[Collection entries]
————

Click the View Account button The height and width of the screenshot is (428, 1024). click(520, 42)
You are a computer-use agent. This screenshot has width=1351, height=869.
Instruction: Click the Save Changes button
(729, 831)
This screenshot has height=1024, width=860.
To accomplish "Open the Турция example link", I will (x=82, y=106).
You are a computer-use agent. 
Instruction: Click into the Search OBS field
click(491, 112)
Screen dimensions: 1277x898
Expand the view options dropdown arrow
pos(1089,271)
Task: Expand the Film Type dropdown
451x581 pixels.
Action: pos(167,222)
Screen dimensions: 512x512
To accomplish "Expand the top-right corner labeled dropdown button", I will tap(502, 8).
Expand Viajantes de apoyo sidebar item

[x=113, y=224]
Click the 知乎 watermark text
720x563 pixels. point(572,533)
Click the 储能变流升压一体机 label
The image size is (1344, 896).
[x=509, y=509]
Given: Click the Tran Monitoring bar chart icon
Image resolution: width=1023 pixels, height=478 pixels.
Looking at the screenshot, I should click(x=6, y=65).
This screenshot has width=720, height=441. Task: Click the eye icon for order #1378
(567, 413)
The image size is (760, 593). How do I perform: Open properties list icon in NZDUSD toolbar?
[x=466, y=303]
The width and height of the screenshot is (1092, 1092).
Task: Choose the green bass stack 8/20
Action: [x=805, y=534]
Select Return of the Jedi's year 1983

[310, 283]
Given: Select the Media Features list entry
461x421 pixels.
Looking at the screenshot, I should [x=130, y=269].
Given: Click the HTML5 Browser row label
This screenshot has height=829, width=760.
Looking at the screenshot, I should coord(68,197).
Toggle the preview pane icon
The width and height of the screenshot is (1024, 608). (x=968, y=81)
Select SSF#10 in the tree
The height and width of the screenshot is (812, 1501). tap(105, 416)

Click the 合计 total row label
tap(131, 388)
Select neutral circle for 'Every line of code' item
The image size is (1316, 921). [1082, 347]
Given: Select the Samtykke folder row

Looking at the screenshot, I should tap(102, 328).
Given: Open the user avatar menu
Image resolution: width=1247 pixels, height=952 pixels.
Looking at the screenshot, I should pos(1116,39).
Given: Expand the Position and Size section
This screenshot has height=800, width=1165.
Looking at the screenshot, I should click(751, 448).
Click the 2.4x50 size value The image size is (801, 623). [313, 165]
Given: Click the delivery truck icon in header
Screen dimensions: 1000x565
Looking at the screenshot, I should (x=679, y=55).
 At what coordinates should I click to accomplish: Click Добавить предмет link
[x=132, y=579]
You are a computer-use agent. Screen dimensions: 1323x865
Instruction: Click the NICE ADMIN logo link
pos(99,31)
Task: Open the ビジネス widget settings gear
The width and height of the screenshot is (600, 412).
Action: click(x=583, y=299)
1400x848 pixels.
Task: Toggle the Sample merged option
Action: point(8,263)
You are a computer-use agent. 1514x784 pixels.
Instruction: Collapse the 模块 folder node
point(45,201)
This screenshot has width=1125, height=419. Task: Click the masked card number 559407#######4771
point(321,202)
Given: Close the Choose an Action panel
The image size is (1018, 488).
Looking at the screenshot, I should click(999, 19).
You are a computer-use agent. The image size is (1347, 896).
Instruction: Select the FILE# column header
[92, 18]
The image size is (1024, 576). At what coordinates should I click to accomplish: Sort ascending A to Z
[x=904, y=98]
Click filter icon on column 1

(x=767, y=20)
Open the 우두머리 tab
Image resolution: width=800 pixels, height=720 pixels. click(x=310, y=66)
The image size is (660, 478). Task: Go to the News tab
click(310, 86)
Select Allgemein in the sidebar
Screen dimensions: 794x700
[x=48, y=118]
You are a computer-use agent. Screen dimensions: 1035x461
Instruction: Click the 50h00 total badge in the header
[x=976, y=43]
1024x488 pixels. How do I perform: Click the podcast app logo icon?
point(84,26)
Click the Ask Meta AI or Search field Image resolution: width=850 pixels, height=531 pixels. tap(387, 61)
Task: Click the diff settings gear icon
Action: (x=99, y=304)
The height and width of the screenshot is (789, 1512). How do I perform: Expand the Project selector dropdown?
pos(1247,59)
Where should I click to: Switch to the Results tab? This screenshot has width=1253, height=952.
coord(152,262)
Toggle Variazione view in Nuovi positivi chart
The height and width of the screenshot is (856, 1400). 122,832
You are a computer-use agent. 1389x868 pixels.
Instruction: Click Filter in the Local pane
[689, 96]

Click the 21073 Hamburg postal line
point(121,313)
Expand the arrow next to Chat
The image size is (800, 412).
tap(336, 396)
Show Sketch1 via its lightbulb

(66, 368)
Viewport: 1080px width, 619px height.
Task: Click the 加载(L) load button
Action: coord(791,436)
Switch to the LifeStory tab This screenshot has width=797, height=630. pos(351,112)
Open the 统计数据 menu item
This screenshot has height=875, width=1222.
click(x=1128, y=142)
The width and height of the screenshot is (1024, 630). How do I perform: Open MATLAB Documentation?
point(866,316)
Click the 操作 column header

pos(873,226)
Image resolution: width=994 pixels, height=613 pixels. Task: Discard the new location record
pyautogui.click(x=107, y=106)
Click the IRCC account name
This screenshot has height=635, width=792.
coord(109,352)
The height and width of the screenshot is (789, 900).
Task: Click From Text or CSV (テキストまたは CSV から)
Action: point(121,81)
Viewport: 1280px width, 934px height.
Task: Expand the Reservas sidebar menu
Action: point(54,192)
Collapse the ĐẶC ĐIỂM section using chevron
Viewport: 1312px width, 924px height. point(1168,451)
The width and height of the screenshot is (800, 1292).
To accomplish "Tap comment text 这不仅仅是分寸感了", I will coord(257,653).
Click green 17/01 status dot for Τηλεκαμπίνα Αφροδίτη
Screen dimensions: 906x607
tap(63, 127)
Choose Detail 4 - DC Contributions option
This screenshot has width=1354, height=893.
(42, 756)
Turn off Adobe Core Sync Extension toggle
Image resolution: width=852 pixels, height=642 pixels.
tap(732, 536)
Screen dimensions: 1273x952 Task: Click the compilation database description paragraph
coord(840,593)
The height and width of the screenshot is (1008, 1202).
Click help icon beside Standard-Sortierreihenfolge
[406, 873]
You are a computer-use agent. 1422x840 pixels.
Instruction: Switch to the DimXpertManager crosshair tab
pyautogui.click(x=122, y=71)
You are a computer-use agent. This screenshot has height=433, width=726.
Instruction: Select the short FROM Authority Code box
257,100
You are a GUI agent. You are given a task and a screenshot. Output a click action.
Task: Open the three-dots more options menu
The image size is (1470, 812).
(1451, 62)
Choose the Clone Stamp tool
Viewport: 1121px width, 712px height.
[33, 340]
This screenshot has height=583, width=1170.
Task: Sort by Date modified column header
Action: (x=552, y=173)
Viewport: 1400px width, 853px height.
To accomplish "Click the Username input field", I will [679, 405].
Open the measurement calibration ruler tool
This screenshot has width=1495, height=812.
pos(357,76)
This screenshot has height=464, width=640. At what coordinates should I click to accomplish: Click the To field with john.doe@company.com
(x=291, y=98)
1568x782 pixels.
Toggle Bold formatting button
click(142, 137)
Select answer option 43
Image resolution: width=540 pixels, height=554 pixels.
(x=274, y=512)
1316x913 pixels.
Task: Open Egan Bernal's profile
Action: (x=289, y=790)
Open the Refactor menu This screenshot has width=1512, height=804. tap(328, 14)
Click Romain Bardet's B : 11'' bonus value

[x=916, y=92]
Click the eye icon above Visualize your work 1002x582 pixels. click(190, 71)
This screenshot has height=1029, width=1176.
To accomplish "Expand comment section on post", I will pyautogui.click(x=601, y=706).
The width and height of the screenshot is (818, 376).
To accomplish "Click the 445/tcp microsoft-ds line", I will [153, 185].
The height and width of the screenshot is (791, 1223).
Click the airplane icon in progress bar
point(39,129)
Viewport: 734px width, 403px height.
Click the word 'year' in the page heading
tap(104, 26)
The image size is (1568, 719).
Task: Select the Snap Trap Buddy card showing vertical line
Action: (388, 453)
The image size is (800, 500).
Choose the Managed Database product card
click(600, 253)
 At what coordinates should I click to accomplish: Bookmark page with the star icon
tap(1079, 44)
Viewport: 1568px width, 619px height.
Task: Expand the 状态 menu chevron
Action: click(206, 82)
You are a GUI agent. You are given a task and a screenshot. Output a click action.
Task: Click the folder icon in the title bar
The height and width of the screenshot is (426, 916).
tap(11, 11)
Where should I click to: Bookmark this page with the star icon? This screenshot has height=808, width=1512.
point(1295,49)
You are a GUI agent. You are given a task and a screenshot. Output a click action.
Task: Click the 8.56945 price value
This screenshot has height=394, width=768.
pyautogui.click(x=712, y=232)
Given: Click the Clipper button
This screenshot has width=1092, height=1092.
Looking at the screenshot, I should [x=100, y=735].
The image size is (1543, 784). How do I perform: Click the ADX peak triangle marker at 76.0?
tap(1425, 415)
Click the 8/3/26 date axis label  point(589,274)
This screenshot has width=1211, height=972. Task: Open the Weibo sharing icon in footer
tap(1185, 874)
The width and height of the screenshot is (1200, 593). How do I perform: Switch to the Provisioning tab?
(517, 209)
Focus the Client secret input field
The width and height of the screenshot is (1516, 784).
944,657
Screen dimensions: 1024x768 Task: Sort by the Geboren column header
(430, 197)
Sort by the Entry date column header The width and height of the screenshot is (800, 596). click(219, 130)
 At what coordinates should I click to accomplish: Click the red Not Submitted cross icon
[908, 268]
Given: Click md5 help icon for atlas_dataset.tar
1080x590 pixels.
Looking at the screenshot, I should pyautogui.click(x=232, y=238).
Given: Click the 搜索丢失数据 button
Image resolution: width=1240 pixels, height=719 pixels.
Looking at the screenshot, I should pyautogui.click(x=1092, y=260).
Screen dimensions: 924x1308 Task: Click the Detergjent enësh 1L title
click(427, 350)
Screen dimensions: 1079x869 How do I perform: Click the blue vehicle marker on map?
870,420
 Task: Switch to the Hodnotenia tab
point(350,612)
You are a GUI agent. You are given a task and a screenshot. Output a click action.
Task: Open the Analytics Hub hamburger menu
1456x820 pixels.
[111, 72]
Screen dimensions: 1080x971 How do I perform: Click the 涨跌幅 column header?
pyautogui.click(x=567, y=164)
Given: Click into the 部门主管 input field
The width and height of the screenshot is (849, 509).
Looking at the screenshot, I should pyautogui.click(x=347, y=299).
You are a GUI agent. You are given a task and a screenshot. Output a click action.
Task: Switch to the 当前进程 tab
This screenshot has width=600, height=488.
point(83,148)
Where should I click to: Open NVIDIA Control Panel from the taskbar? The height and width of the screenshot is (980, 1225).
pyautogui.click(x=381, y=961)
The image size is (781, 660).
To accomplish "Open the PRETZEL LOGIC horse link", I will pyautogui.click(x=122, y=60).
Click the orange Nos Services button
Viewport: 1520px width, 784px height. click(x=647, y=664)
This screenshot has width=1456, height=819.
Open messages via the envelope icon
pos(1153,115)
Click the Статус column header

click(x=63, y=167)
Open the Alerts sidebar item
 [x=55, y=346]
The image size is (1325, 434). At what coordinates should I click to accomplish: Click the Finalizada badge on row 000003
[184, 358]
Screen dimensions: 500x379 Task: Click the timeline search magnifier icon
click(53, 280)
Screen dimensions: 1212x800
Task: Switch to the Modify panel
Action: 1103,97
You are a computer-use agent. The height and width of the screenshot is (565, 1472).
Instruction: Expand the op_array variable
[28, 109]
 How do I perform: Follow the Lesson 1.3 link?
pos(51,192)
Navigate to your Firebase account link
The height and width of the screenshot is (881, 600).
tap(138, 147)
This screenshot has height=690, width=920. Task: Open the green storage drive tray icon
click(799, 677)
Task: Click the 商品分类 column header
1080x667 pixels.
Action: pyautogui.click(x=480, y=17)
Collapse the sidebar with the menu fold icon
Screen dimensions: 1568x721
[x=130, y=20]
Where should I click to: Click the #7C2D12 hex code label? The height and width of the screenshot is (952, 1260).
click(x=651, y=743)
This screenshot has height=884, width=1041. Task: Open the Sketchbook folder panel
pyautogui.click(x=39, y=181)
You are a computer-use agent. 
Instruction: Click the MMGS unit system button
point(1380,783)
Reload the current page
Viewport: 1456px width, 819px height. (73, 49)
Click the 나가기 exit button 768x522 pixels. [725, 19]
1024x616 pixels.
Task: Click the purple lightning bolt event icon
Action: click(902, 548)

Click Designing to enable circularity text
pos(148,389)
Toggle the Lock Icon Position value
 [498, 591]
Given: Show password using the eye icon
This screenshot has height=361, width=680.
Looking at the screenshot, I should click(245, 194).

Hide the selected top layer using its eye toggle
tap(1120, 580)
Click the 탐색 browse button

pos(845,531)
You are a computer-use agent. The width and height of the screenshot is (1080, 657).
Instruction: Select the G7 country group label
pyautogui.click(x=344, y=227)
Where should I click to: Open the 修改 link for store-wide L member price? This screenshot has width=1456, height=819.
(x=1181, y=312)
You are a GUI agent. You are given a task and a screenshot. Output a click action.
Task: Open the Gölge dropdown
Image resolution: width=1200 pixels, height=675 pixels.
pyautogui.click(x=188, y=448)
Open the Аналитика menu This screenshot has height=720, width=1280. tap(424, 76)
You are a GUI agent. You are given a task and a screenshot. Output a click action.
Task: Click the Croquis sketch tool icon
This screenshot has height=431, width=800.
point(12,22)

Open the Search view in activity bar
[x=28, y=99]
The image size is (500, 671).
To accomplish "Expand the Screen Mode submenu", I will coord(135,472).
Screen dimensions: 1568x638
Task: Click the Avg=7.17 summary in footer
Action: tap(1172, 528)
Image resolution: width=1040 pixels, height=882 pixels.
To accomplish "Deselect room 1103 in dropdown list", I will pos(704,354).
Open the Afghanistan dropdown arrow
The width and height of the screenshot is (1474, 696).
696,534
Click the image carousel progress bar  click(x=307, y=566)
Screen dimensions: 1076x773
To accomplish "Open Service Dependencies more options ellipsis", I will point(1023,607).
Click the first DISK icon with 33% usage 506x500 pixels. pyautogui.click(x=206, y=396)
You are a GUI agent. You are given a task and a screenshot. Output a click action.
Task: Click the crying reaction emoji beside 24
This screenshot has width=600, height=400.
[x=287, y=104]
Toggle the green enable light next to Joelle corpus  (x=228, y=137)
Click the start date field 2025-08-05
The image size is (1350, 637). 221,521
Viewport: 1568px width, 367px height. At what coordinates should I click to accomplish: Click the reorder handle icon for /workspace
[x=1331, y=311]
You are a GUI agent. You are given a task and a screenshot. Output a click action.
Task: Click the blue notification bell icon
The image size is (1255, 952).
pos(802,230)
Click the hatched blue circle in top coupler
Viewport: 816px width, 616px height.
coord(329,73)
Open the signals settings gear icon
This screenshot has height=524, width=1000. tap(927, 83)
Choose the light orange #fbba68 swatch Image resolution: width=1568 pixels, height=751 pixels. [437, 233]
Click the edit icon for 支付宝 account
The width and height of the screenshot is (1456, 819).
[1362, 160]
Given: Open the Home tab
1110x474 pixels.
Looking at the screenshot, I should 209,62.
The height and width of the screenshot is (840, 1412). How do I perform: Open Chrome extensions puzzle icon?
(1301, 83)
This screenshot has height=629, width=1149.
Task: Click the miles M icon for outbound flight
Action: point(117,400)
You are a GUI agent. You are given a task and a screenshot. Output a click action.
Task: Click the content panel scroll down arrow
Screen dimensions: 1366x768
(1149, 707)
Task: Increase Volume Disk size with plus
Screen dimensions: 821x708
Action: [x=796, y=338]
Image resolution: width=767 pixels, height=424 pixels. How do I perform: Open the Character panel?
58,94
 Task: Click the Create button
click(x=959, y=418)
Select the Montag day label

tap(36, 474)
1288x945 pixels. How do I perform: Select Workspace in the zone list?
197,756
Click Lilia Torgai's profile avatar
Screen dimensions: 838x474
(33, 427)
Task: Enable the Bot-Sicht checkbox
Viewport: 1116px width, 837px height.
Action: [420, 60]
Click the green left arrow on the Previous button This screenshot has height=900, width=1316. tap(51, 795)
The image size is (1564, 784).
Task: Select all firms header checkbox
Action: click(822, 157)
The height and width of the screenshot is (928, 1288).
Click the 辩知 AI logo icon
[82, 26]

————

PROBLEM TO WORK ON: Write the items from the first line through the line containing "click(491, 112)", inclusive, as a JSON list of strings with one string per line. Leave out any blank lines.

RESPONSE TO THE TASK:
[
  "Click the View Account button The height and width of the screenshot is (428, 1024). click(520, 42)",
  "You are a computer-use agent. This screenshot has width=1351, height=869.",
  "Instruction: Click the Save Changes button",
  "(729, 831)",
  "This screenshot has height=1024, width=860.",
  "To accomplish \"Open the Турция example link\", I will (x=82, y=106).",
  "You are a computer-use agent. ",
  "Instruction: Click into the Search OBS field",
  "click(491, 112)"
]